== Problem ==
Copy out the items word for word, starting at the very first line and stopping after the line that contains "I will coord(498,39).", with that line included.

[Items from a collection]
· · · · · · ·
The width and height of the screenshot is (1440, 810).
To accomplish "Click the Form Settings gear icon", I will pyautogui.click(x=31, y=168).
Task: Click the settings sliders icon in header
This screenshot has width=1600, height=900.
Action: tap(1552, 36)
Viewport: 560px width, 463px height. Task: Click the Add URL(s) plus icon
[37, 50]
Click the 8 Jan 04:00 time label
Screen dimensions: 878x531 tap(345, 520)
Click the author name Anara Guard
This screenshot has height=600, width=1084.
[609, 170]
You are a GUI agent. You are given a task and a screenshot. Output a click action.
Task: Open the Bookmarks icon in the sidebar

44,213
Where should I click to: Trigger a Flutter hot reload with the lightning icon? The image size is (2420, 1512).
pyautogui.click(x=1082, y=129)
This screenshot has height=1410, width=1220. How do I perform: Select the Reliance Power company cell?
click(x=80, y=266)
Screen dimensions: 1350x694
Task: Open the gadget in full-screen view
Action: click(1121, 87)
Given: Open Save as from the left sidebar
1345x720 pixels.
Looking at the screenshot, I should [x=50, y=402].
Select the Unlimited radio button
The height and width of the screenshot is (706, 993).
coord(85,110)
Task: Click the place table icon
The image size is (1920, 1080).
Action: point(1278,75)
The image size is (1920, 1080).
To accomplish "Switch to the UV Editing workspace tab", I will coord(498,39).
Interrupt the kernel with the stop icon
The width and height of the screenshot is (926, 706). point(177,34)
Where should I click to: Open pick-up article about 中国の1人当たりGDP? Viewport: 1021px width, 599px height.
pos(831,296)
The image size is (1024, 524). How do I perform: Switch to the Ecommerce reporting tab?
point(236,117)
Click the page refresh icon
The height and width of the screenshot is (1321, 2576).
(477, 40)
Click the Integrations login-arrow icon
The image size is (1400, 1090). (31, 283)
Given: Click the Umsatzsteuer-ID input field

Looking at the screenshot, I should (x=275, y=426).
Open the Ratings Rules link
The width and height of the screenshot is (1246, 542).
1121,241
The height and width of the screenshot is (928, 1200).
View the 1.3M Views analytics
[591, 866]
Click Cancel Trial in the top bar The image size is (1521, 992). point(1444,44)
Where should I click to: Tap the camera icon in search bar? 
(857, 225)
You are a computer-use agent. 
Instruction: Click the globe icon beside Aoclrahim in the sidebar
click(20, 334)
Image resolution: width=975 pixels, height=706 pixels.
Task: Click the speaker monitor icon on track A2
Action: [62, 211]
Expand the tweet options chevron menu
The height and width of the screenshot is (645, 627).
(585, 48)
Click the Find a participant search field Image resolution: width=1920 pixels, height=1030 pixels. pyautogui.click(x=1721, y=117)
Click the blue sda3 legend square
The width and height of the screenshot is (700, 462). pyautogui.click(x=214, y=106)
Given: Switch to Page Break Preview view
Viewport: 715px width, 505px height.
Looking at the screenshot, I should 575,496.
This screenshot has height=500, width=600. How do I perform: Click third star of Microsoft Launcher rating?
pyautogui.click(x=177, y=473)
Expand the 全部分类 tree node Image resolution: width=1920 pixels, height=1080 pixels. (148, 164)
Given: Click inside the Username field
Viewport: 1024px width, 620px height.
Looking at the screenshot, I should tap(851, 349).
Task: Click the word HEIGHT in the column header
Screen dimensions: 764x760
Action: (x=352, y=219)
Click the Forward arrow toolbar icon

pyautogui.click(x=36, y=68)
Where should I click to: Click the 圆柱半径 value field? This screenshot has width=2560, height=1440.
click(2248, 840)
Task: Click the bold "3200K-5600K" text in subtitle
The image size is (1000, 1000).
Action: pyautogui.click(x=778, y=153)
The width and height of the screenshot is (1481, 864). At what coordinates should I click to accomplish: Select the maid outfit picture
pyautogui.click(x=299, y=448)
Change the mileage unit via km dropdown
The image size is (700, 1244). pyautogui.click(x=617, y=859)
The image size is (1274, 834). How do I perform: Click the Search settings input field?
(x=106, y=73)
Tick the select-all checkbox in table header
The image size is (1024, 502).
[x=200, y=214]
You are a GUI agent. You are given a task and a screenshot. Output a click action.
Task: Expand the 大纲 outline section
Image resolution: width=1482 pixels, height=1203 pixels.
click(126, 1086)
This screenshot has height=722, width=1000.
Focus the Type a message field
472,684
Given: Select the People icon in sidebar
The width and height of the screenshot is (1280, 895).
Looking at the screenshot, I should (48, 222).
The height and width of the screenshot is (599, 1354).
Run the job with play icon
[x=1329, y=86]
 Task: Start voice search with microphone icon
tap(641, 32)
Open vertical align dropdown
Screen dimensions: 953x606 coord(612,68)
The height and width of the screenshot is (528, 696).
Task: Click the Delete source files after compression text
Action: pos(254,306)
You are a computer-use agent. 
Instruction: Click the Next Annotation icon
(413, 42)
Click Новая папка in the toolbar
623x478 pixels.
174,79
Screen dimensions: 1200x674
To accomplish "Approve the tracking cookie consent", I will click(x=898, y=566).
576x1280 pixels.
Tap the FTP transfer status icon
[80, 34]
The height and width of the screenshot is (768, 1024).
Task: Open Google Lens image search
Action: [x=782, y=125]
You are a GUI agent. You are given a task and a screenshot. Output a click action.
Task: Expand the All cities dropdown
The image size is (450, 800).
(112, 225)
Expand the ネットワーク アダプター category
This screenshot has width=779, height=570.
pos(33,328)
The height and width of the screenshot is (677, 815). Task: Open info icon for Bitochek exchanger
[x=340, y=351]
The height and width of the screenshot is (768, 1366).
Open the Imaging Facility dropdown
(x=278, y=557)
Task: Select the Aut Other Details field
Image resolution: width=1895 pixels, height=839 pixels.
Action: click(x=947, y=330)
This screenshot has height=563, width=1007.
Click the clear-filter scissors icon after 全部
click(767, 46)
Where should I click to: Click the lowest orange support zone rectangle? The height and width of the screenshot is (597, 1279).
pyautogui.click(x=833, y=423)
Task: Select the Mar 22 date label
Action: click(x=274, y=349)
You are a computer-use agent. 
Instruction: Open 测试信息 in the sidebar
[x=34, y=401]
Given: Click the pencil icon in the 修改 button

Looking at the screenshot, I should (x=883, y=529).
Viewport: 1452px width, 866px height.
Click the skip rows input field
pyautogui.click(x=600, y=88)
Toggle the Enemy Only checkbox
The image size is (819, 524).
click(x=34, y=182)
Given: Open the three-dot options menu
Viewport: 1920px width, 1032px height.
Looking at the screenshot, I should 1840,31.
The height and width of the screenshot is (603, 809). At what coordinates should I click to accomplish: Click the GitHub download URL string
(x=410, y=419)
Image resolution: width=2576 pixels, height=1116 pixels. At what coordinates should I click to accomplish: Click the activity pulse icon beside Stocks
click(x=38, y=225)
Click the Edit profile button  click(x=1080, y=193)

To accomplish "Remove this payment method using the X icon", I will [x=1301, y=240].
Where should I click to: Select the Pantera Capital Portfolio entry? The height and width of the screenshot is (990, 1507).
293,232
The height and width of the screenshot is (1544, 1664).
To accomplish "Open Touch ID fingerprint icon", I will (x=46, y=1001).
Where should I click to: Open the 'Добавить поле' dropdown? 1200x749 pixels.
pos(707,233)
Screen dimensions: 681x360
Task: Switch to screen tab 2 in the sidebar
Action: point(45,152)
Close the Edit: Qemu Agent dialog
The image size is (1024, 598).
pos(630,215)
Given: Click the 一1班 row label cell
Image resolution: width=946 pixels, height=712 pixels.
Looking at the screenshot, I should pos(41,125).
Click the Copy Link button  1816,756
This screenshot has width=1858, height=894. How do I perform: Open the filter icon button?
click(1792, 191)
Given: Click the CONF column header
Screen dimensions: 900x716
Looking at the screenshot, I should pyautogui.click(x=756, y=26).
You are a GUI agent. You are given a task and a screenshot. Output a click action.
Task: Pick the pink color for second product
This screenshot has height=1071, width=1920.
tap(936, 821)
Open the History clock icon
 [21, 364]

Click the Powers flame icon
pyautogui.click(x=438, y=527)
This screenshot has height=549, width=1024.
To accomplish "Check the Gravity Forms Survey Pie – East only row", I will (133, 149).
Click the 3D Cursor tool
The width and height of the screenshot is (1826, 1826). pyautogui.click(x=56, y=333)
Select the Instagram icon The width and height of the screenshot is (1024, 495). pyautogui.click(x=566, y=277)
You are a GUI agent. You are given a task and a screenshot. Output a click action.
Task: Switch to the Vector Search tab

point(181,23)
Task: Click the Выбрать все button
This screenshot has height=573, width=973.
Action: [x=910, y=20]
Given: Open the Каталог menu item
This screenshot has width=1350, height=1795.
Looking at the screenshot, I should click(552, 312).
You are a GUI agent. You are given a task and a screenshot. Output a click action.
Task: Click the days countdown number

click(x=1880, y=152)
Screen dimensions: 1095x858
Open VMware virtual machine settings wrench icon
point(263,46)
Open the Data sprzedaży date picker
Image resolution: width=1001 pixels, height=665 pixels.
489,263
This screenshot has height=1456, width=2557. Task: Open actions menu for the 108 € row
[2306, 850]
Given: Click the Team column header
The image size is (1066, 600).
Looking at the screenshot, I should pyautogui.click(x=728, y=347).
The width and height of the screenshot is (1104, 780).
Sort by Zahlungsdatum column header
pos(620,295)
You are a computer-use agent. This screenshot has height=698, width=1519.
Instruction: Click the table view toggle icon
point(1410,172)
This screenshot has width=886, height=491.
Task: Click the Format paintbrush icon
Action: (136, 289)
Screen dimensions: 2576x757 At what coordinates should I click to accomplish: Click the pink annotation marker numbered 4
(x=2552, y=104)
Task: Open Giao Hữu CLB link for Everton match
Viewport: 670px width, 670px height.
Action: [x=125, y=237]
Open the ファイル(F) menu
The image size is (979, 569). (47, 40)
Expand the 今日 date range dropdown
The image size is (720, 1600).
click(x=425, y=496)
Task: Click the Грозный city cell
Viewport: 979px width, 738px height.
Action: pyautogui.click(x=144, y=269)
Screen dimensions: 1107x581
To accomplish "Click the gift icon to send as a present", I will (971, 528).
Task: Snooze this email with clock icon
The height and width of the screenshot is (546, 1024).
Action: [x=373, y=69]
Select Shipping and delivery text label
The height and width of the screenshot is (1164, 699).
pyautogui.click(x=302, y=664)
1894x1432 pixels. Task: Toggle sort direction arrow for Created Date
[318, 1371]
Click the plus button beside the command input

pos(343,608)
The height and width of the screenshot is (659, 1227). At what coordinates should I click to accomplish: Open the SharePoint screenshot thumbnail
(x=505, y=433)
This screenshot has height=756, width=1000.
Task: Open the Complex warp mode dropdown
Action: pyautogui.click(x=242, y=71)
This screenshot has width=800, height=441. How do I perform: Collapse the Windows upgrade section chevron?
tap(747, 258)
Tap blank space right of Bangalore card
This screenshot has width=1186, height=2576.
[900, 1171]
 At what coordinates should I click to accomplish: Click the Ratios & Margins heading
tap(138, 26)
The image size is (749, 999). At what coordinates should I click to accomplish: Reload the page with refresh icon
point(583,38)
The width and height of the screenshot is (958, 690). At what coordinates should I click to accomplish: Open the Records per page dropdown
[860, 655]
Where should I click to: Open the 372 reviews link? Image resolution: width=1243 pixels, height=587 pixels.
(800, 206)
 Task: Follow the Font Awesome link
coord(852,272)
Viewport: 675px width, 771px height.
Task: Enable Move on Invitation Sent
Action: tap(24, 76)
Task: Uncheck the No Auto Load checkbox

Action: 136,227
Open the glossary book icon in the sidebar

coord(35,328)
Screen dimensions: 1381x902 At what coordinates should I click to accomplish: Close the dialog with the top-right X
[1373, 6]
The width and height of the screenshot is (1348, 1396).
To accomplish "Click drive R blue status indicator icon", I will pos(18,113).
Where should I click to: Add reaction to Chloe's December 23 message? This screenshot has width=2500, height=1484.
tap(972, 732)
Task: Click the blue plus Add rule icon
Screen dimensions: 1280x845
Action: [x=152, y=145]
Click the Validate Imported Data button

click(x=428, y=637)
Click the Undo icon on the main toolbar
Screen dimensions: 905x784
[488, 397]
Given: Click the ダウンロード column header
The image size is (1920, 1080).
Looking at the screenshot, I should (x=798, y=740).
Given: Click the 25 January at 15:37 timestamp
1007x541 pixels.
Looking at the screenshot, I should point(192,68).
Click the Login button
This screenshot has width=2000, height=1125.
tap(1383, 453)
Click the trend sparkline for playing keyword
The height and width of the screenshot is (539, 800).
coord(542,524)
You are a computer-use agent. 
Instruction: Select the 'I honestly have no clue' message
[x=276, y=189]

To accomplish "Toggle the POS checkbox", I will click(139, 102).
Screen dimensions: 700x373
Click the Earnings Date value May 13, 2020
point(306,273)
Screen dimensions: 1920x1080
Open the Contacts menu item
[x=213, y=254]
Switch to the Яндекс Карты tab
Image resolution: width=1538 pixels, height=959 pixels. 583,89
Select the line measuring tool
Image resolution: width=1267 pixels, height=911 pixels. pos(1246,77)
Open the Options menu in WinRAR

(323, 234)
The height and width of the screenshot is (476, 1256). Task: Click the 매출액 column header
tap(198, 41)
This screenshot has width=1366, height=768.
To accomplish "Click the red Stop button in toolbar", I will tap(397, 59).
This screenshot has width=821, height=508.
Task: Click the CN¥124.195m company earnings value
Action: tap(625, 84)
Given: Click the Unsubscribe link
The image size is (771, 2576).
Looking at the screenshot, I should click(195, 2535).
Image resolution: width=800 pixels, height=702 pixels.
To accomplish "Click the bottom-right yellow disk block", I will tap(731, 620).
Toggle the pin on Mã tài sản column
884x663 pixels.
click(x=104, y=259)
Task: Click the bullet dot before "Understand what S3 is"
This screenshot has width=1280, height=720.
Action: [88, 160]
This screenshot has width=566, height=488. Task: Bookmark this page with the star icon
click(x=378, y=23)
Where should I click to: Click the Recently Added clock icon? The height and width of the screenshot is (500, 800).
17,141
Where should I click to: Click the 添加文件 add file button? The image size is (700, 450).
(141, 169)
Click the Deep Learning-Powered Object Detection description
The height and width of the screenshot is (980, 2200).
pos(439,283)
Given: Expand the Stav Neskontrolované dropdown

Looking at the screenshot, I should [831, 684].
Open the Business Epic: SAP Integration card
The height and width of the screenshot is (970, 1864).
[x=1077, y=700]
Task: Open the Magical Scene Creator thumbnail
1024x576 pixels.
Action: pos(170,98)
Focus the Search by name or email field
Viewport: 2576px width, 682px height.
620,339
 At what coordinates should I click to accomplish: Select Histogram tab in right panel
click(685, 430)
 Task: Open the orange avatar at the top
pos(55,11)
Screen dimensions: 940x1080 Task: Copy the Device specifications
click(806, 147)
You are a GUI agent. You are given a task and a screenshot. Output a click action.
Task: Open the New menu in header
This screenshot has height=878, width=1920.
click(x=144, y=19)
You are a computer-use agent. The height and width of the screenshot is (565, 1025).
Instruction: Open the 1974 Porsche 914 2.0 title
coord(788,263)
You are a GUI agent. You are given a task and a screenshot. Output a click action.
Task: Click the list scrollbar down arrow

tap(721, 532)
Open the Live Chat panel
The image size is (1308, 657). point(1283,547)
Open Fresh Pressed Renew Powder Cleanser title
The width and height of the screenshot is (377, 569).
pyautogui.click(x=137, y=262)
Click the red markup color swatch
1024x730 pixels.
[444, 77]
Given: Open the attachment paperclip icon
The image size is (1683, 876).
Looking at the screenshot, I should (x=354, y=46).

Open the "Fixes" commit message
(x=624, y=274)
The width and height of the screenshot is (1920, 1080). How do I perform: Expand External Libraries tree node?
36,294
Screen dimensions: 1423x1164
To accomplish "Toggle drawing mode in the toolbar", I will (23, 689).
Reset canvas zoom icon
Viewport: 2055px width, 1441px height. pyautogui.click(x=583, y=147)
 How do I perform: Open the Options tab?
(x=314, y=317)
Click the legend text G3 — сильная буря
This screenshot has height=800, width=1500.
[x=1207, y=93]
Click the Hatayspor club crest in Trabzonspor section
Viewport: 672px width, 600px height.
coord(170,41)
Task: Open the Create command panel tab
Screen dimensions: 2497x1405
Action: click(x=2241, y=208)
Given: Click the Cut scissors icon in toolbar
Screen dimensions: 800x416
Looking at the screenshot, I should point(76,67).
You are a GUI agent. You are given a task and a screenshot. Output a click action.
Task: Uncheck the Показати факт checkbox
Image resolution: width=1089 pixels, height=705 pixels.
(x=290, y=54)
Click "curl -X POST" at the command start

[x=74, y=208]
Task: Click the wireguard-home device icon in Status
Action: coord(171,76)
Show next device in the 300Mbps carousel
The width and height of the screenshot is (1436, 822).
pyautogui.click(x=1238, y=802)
· · · · · · ·
== Reply ==
The width and height of the screenshot is (1440, 810).
To accomplish "Click the Form Settings gear icon", I will pyautogui.click(x=31, y=168).
Task: Click the settings sliders icon in header
This screenshot has width=1600, height=900.
Action: tap(1552, 36)
Viewport: 560px width, 463px height. Task: Click the Add URL(s) plus icon
[37, 50]
Click the 8 Jan 04:00 time label
Screen dimensions: 878x531 tap(345, 520)
Click the author name Anara Guard
This screenshot has height=600, width=1084.
[609, 170]
You are a GUI agent. You are given a task and a screenshot. Output a click action.
Task: Open the Bookmarks icon in the sidebar

44,213
Where should I click to: Trigger a Flutter hot reload with the lightning icon? The image size is (2420, 1512).
pyautogui.click(x=1082, y=129)
This screenshot has height=1410, width=1220. How do I perform: Select the Reliance Power company cell?
click(x=80, y=266)
Screen dimensions: 1350x694
Task: Open the gadget in full-screen view
Action: click(1121, 87)
Given: Open Save as from the left sidebar
1345x720 pixels.
Looking at the screenshot, I should [x=50, y=402].
Select the Unlimited radio button
The height and width of the screenshot is (706, 993).
coord(85,110)
Task: Click the place table icon
The image size is (1920, 1080).
Action: point(1278,75)
The image size is (1920, 1080).
To accomplish "Switch to the UV Editing workspace tab", I will coord(498,39).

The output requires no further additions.